[Saved entries]
_ _ _ _ _
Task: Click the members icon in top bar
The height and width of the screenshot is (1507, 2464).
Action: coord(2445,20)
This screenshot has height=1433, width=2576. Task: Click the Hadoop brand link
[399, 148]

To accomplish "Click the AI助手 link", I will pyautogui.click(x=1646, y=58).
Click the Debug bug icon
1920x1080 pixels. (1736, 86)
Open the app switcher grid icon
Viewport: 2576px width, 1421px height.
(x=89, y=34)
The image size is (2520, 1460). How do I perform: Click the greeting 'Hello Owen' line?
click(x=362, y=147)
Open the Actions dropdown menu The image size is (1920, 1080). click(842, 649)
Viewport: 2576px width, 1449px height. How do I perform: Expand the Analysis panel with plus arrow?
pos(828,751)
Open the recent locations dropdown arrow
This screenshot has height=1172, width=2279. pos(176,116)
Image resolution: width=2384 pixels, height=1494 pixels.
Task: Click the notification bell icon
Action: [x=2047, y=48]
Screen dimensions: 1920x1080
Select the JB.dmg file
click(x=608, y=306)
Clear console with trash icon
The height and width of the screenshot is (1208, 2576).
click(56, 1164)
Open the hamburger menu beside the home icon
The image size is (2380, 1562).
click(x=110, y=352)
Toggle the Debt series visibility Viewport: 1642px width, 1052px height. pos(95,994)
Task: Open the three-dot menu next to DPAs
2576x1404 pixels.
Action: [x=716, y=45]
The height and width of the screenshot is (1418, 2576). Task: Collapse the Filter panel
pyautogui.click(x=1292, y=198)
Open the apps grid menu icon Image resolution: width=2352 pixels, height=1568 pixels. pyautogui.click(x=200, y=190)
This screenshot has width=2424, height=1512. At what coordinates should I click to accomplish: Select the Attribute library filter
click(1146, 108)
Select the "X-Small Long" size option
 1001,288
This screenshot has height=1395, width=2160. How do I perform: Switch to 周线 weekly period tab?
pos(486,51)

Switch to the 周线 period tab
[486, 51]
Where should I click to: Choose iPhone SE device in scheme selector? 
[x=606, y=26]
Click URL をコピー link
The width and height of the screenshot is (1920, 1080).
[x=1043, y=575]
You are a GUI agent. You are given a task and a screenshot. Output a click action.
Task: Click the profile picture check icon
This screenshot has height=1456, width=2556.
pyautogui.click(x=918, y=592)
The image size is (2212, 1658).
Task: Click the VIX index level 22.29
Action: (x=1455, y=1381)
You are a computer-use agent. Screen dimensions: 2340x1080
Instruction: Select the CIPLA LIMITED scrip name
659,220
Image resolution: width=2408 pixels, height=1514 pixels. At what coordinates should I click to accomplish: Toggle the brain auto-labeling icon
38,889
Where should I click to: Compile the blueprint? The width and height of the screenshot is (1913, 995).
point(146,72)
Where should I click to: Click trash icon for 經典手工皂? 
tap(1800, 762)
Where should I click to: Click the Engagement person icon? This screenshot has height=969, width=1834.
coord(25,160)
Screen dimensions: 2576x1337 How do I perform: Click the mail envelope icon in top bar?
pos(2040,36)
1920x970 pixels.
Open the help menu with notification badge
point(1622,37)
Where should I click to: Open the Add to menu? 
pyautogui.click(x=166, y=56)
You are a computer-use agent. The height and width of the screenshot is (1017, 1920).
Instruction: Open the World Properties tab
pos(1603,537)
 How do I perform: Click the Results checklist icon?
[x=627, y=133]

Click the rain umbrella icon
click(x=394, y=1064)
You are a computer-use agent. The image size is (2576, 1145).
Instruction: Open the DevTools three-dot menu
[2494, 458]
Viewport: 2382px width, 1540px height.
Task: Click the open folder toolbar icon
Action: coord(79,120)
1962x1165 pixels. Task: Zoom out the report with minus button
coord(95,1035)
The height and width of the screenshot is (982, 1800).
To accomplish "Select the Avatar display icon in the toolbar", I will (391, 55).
_ _ _ _ _
PROBLEM REQUIREMENTS: All of the records above are to be copied exactly.

PROBLEM SOLUTION:
Task: Click the members icon in top bar
The height and width of the screenshot is (1507, 2464).
Action: coord(2445,20)
This screenshot has height=1433, width=2576. Task: Click the Hadoop brand link
[399, 148]

To accomplish "Click the AI助手 link", I will pyautogui.click(x=1646, y=58).
Click the Debug bug icon
1920x1080 pixels. (1736, 86)
Open the app switcher grid icon
Viewport: 2576px width, 1421px height.
(x=89, y=34)
The image size is (2520, 1460). How do I perform: Click the greeting 'Hello Owen' line?
click(x=362, y=147)
Open the Actions dropdown menu The image size is (1920, 1080). click(842, 649)
Viewport: 2576px width, 1449px height. How do I perform: Expand the Analysis panel with plus arrow?
pos(828,751)
Open the recent locations dropdown arrow
This screenshot has height=1172, width=2279. pos(176,116)
Image resolution: width=2384 pixels, height=1494 pixels.
Task: Click the notification bell icon
Action: [x=2047, y=48]
Screen dimensions: 1920x1080
Select the JB.dmg file
click(x=608, y=306)
Clear console with trash icon
The height and width of the screenshot is (1208, 2576).
click(56, 1164)
Open the hamburger menu beside the home icon
The image size is (2380, 1562).
click(x=110, y=352)
Toggle the Debt series visibility Viewport: 1642px width, 1052px height. pos(95,994)
Task: Open the three-dot menu next to DPAs
2576x1404 pixels.
Action: [x=716, y=45]
The height and width of the screenshot is (1418, 2576). Task: Collapse the Filter panel
pyautogui.click(x=1292, y=198)
Open the apps grid menu icon Image resolution: width=2352 pixels, height=1568 pixels. pyautogui.click(x=200, y=190)
This screenshot has width=2424, height=1512. At what coordinates should I click to accomplish: Select the Attribute library filter
click(1146, 108)
Select the "X-Small Long" size option
 1001,288
This screenshot has height=1395, width=2160. How do I perform: Switch to 周线 weekly period tab?
pos(486,51)

Switch to the 周线 period tab
[486, 51]
Where should I click to: Choose iPhone SE device in scheme selector? 
[x=606, y=26]
Click URL をコピー link
The width and height of the screenshot is (1920, 1080).
[x=1043, y=575]
You are a GUI agent. You are given a task and a screenshot. Output a click action.
Task: Click the profile picture check icon
This screenshot has height=1456, width=2556.
pyautogui.click(x=918, y=592)
The image size is (2212, 1658).
Task: Click the VIX index level 22.29
Action: (x=1455, y=1381)
You are a computer-use agent. Screen dimensions: 2340x1080
Instruction: Select the CIPLA LIMITED scrip name
659,220
Image resolution: width=2408 pixels, height=1514 pixels. At what coordinates should I click to accomplish: Toggle the brain auto-labeling icon
38,889
Where should I click to: Compile the blueprint? The width and height of the screenshot is (1913, 995).
point(146,72)
Where should I click to: Click trash icon for 經典手工皂? 
tap(1800, 762)
Where should I click to: Click the Engagement person icon? This screenshot has height=969, width=1834.
coord(25,160)
Screen dimensions: 2576x1337 How do I perform: Click the mail envelope icon in top bar?
pos(2040,36)
1920x970 pixels.
Open the help menu with notification badge
point(1622,37)
Where should I click to: Open the Add to menu? 
pyautogui.click(x=166, y=56)
You are a computer-use agent. The height and width of the screenshot is (1017, 1920).
Instruction: Open the World Properties tab
pos(1603,537)
 How do I perform: Click the Results checklist icon?
[x=627, y=133]

Click the rain umbrella icon
click(x=394, y=1064)
You are a computer-use agent. The image size is (2576, 1145).
Instruction: Open the DevTools three-dot menu
[2494, 458]
Viewport: 2382px width, 1540px height.
Task: Click the open folder toolbar icon
Action: coord(79,120)
1962x1165 pixels. Task: Zoom out the report with minus button
coord(95,1035)
The height and width of the screenshot is (982, 1800).
To accomplish "Select the Avatar display icon in the toolbar", I will (391, 55).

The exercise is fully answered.